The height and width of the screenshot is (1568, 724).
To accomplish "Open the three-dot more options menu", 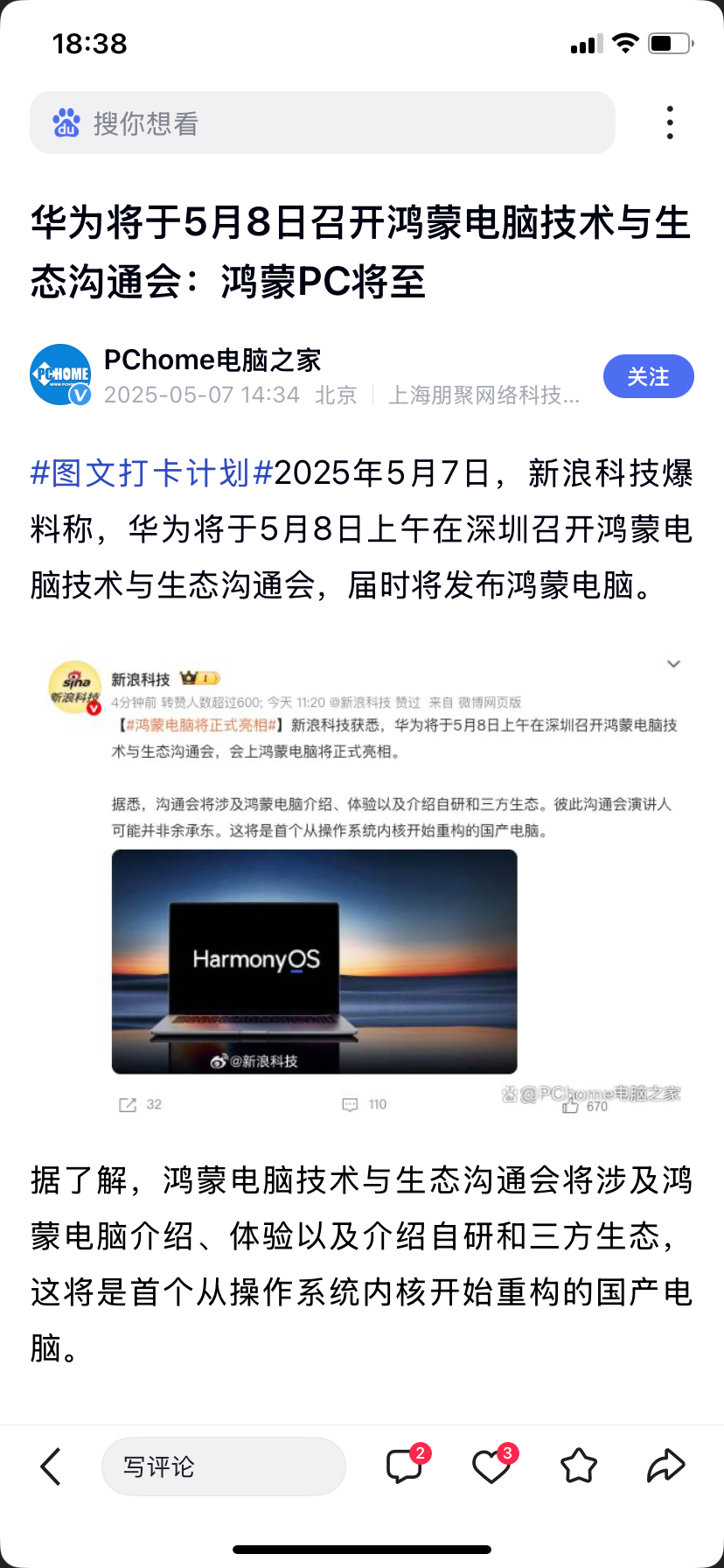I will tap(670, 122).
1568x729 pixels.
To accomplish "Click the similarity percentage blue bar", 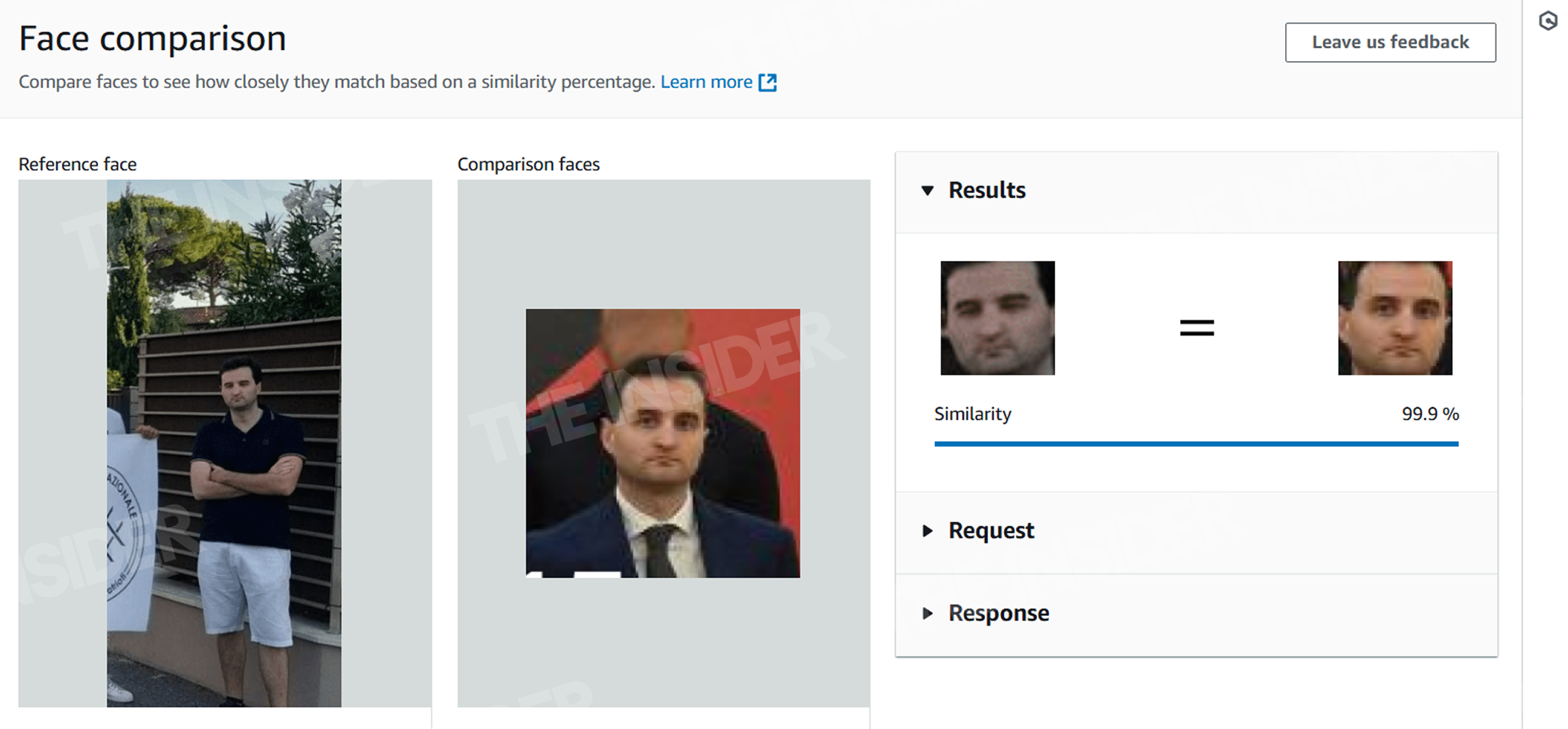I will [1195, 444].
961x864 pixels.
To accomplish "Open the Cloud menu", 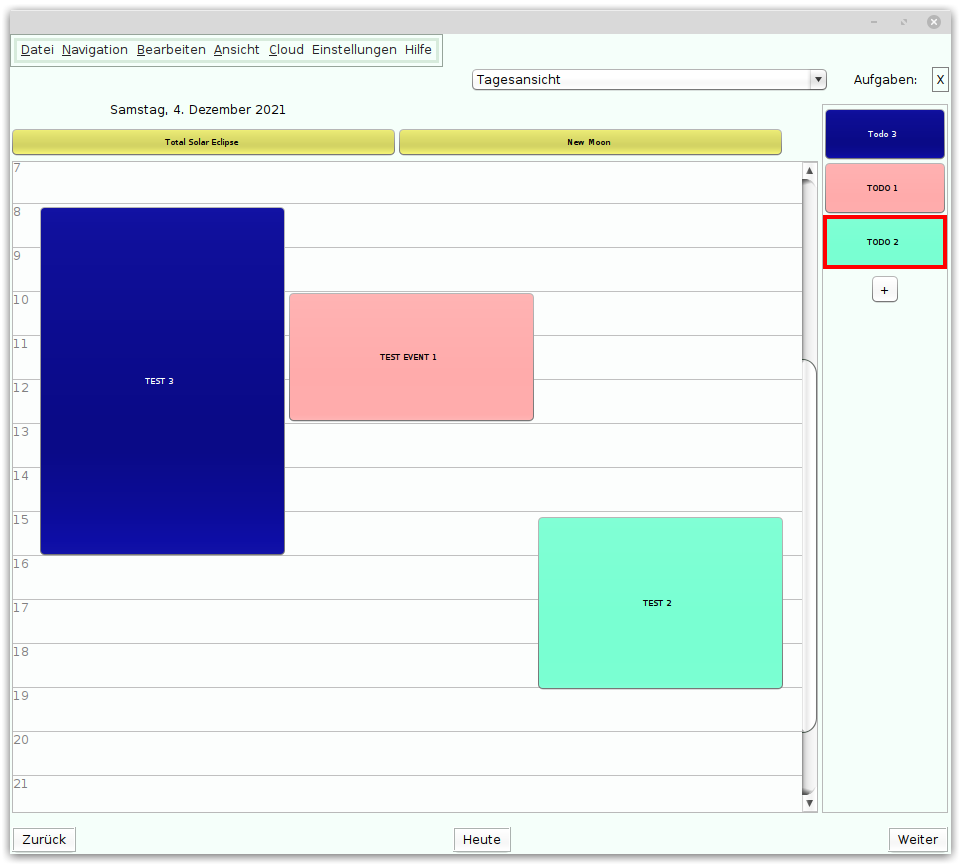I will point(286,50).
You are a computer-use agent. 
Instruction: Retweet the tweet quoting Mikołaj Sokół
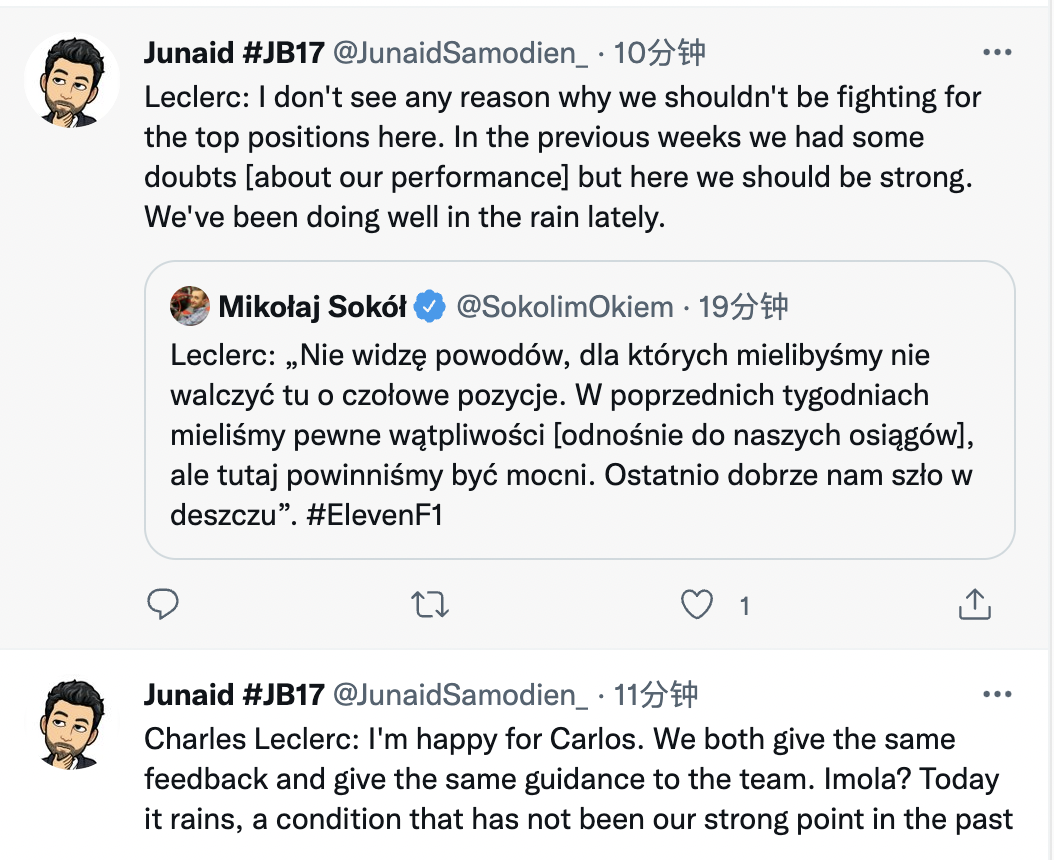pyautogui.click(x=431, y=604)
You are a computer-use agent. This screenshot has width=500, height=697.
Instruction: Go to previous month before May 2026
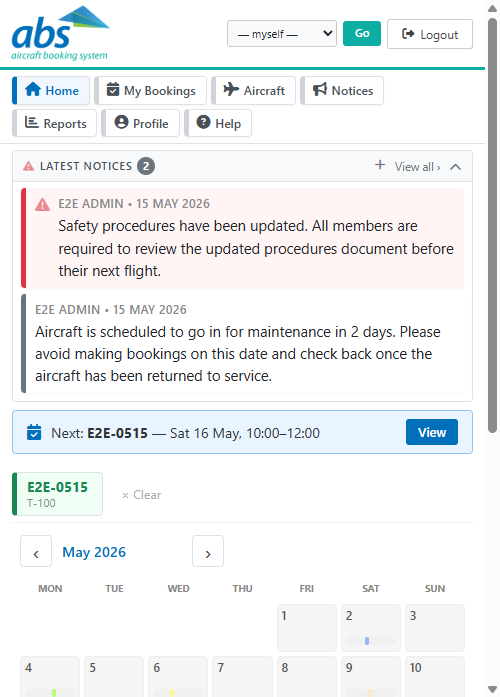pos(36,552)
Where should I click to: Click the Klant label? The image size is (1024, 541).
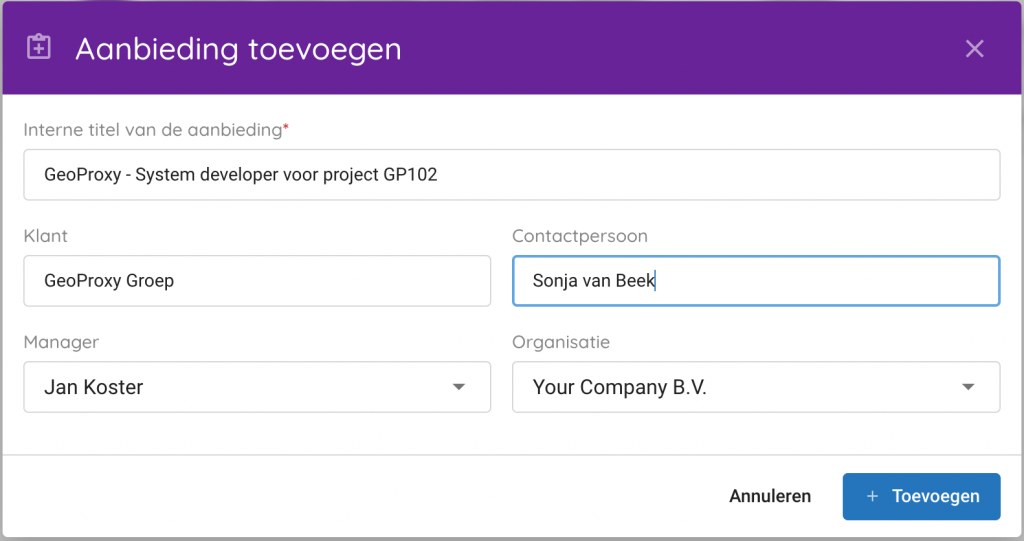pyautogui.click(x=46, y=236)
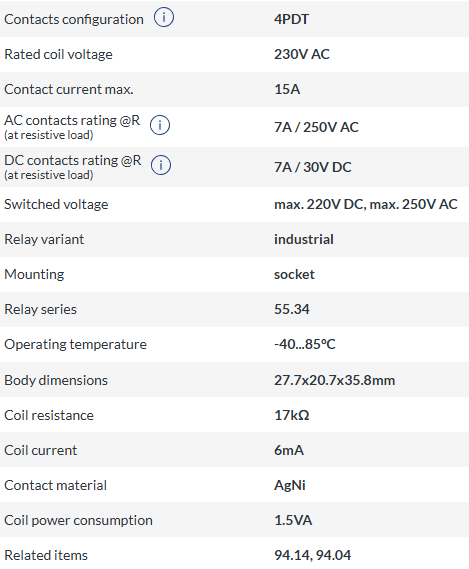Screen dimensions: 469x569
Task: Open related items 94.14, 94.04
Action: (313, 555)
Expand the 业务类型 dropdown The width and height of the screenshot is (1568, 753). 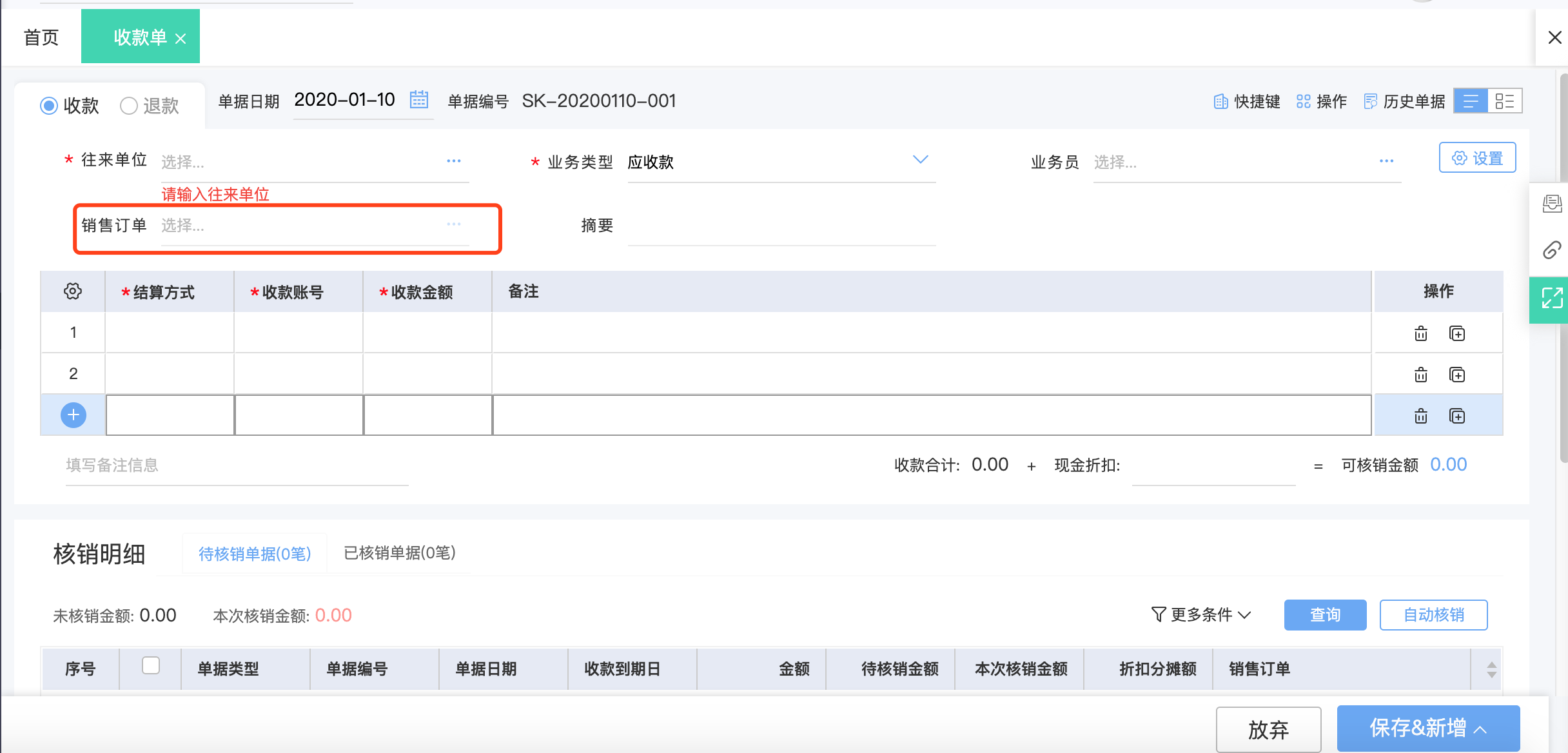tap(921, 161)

━━━━━━━━━━━━━━━━

ACTION ITEM — When every line of the listing has been checked for the string "agent", give only the number of lines that contain it.

EXERCISE OUTPUT — 2